=== Exercise material ===
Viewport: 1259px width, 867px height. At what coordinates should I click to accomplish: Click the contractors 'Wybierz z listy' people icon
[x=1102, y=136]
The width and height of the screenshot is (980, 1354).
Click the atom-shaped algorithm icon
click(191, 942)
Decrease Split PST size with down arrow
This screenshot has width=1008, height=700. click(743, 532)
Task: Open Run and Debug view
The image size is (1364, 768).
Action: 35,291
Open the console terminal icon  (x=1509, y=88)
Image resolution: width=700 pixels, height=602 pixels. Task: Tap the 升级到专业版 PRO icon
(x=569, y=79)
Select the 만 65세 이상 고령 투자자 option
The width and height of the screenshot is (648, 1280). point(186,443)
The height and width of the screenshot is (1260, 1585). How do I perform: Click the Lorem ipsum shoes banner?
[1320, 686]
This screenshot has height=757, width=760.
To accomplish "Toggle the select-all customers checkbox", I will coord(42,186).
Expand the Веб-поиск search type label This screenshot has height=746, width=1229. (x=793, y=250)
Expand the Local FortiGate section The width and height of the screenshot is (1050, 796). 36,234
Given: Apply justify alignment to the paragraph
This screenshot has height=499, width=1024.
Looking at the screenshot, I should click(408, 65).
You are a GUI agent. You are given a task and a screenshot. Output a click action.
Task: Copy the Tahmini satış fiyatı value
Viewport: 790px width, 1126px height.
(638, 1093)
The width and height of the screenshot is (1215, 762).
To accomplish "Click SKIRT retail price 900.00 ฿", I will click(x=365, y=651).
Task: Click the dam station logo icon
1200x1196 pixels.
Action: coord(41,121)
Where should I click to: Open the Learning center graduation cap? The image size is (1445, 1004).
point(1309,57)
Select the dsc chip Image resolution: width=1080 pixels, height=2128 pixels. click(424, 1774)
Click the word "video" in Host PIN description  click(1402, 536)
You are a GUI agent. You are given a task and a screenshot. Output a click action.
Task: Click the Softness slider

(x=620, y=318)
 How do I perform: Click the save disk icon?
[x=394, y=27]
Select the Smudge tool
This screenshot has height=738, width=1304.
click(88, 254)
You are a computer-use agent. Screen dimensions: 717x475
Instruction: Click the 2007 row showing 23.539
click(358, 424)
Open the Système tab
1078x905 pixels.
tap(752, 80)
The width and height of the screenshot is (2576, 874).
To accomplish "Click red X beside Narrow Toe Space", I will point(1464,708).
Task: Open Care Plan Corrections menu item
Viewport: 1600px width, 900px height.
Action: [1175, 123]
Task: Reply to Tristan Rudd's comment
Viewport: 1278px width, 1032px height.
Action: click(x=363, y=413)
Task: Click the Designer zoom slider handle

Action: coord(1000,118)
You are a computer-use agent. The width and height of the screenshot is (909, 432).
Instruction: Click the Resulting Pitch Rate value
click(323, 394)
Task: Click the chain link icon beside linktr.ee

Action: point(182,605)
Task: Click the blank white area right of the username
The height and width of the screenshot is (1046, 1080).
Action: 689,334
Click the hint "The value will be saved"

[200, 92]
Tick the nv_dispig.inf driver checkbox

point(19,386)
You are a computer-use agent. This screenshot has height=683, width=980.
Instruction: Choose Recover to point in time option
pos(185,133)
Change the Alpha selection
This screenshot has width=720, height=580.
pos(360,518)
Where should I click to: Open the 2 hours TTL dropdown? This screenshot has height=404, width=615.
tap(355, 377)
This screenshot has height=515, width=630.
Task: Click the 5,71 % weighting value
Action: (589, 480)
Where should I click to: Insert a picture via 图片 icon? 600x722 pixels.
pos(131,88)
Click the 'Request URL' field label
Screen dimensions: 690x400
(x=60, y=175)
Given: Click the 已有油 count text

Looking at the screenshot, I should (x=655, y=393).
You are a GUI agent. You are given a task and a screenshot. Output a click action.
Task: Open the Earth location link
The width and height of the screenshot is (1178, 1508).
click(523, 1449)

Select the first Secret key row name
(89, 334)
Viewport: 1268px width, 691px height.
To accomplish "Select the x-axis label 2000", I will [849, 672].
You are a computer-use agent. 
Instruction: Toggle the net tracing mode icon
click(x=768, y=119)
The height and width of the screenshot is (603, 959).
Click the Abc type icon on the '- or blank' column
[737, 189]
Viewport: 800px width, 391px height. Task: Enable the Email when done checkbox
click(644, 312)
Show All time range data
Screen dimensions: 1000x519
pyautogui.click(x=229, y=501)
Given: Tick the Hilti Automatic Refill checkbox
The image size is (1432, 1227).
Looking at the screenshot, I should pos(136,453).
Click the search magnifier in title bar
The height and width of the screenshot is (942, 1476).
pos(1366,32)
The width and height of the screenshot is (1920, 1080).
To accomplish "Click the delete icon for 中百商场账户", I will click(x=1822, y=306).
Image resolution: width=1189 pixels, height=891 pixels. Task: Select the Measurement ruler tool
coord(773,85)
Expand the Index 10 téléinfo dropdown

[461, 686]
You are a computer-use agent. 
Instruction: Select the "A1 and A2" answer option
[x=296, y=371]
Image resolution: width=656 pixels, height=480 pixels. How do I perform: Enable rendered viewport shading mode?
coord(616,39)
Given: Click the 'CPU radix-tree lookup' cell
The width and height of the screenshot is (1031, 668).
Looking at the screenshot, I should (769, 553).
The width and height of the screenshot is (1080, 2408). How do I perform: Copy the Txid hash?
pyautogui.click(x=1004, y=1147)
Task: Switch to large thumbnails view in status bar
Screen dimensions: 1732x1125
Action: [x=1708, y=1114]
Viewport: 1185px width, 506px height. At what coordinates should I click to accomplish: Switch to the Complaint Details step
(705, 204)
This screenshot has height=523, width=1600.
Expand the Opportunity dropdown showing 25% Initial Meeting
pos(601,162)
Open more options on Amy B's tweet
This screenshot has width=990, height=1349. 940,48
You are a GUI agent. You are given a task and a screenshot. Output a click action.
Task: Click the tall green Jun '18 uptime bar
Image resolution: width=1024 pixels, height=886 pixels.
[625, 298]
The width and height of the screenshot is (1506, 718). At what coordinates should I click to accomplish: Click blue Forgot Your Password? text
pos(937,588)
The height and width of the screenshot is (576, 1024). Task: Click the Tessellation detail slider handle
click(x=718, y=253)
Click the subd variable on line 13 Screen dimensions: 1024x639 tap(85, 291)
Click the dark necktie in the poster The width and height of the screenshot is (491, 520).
===
§ **Aim of the task**: What you hand back must match the records above exactly.

§ **Response to the exercise**:
Viewport: 1259px width, 867px height. At what coordinates should I click to accomplish: Click the contractors 'Wybierz z listy' people icon
[x=1102, y=136]
The width and height of the screenshot is (980, 1354).
Click the atom-shaped algorithm icon
click(191, 942)
Decrease Split PST size with down arrow
This screenshot has width=1008, height=700. click(743, 532)
Task: Open Run and Debug view
The image size is (1364, 768).
Action: 35,291
Open the console terminal icon  (x=1509, y=88)
Image resolution: width=700 pixels, height=602 pixels. Task: Tap the 升级到专业版 PRO icon
(x=569, y=79)
Select the 만 65세 이상 고령 투자자 option
The width and height of the screenshot is (648, 1280). point(186,443)
The height and width of the screenshot is (1260, 1585). How do I perform: Click the Lorem ipsum shoes banner?
[1320, 686]
This screenshot has height=757, width=760.
To accomplish "Toggle the select-all customers checkbox", I will coord(42,186).
Expand the Веб-поиск search type label This screenshot has height=746, width=1229. (x=793, y=250)
Expand the Local FortiGate section The width and height of the screenshot is (1050, 796). 36,234
Given: Apply justify alignment to the paragraph
This screenshot has height=499, width=1024.
Looking at the screenshot, I should click(408, 65).
You are a GUI agent. You are given a task and a screenshot. Output a click action.
Task: Copy the Tahmini satış fiyatı value
Viewport: 790px width, 1126px height.
(638, 1093)
The width and height of the screenshot is (1215, 762).
To accomplish "Click SKIRT retail price 900.00 ฿", I will click(x=365, y=651).
Task: Click the dam station logo icon
1200x1196 pixels.
Action: coord(41,121)
Where should I click to: Open the Learning center graduation cap? The image size is (1445, 1004).
point(1309,57)
Select the dsc chip Image resolution: width=1080 pixels, height=2128 pixels. click(424, 1774)
Click the word "video" in Host PIN description  click(1402, 536)
You are a GUI agent. You are given a task and a screenshot. Output a click action.
Task: Click the Softness slider

(x=620, y=318)
 How do I perform: Click the save disk icon?
[x=394, y=27]
Select the Smudge tool
This screenshot has height=738, width=1304.
click(88, 254)
You are a computer-use agent. Screen dimensions: 717x475
Instruction: Click the 2007 row showing 23.539
click(358, 424)
Open the Système tab
1078x905 pixels.
tap(752, 80)
The width and height of the screenshot is (2576, 874).
To accomplish "Click red X beside Narrow Toe Space", I will point(1464,708).
Task: Open Care Plan Corrections menu item
Viewport: 1600px width, 900px height.
Action: [1175, 123]
Task: Reply to Tristan Rudd's comment
Viewport: 1278px width, 1032px height.
Action: click(x=363, y=413)
Task: Click the Designer zoom slider handle

Action: coord(1000,118)
You are a computer-use agent. The width and height of the screenshot is (909, 432).
Instruction: Click the Resulting Pitch Rate value
click(323, 394)
Task: Click the chain link icon beside linktr.ee

Action: point(182,605)
Task: Click the blank white area right of the username
The height and width of the screenshot is (1046, 1080).
Action: 689,334
Click the hint "The value will be saved"

[200, 92]
Tick the nv_dispig.inf driver checkbox

point(19,386)
You are a computer-use agent. This screenshot has height=683, width=980.
Instruction: Choose Recover to point in time option
pos(185,133)
Change the Alpha selection
This screenshot has width=720, height=580.
pos(360,518)
Where should I click to: Open the 2 hours TTL dropdown? This screenshot has height=404, width=615.
tap(355, 377)
This screenshot has height=515, width=630.
Task: Click the 5,71 % weighting value
Action: (589, 480)
Where should I click to: Insert a picture via 图片 icon? 600x722 pixels.
pos(131,88)
Click the 'Request URL' field label
Screen dimensions: 690x400
(x=60, y=175)
Given: Click the 已有油 count text

Looking at the screenshot, I should (x=655, y=393).
You are a GUI agent. You are given a task and a screenshot. Output a click action.
Task: Open the Earth location link
The width and height of the screenshot is (1178, 1508).
click(523, 1449)

Select the first Secret key row name
(89, 334)
Viewport: 1268px width, 691px height.
To accomplish "Select the x-axis label 2000", I will [849, 672].
You are a computer-use agent. 
Instruction: Toggle the net tracing mode icon
click(x=768, y=119)
The height and width of the screenshot is (603, 959).
Click the Abc type icon on the '- or blank' column
[737, 189]
Viewport: 800px width, 391px height. Task: Enable the Email when done checkbox
click(644, 312)
Show All time range data
Screen dimensions: 1000x519
pyautogui.click(x=229, y=501)
Given: Tick the Hilti Automatic Refill checkbox
The image size is (1432, 1227).
Looking at the screenshot, I should pos(136,453).
Click the search magnifier in title bar
The height and width of the screenshot is (942, 1476).
pos(1366,32)
The width and height of the screenshot is (1920, 1080).
To accomplish "Click the delete icon for 中百商场账户", I will click(x=1822, y=306).
Image resolution: width=1189 pixels, height=891 pixels. Task: Select the Measurement ruler tool
coord(773,85)
Expand the Index 10 téléinfo dropdown

[461, 686]
You are a computer-use agent. 
Instruction: Select the "A1 and A2" answer option
[x=296, y=371]
Image resolution: width=656 pixels, height=480 pixels. How do I perform: Enable rendered viewport shading mode?
coord(616,39)
Given: Click the 'CPU radix-tree lookup' cell
The width and height of the screenshot is (1031, 668).
Looking at the screenshot, I should (769, 553).
The width and height of the screenshot is (1080, 2408). How do I perform: Copy the Txid hash?
pyautogui.click(x=1004, y=1147)
Task: Switch to large thumbnails view in status bar
Screen dimensions: 1732x1125
Action: [x=1708, y=1114]
Viewport: 1185px width, 506px height. At what coordinates should I click to accomplish: Switch to the Complaint Details step
(705, 204)
This screenshot has height=523, width=1600.
Expand the Opportunity dropdown showing 25% Initial Meeting
pos(601,162)
Open more options on Amy B's tweet
This screenshot has width=990, height=1349. 940,48
You are a GUI agent. You are given a task and a screenshot. Output a click action.
Task: Click the tall green Jun '18 uptime bar
Image resolution: width=1024 pixels, height=886 pixels.
[625, 298]
The width and height of the screenshot is (1506, 718). At what coordinates should I click to accomplish: Click blue Forgot Your Password? text
pos(937,588)
The height and width of the screenshot is (576, 1024). Task: Click the Tessellation detail slider handle
click(x=718, y=253)
Click the subd variable on line 13 Screen dimensions: 1024x639 tap(85, 291)
Click the dark necktie in the poster The width and height of the screenshot is (491, 520).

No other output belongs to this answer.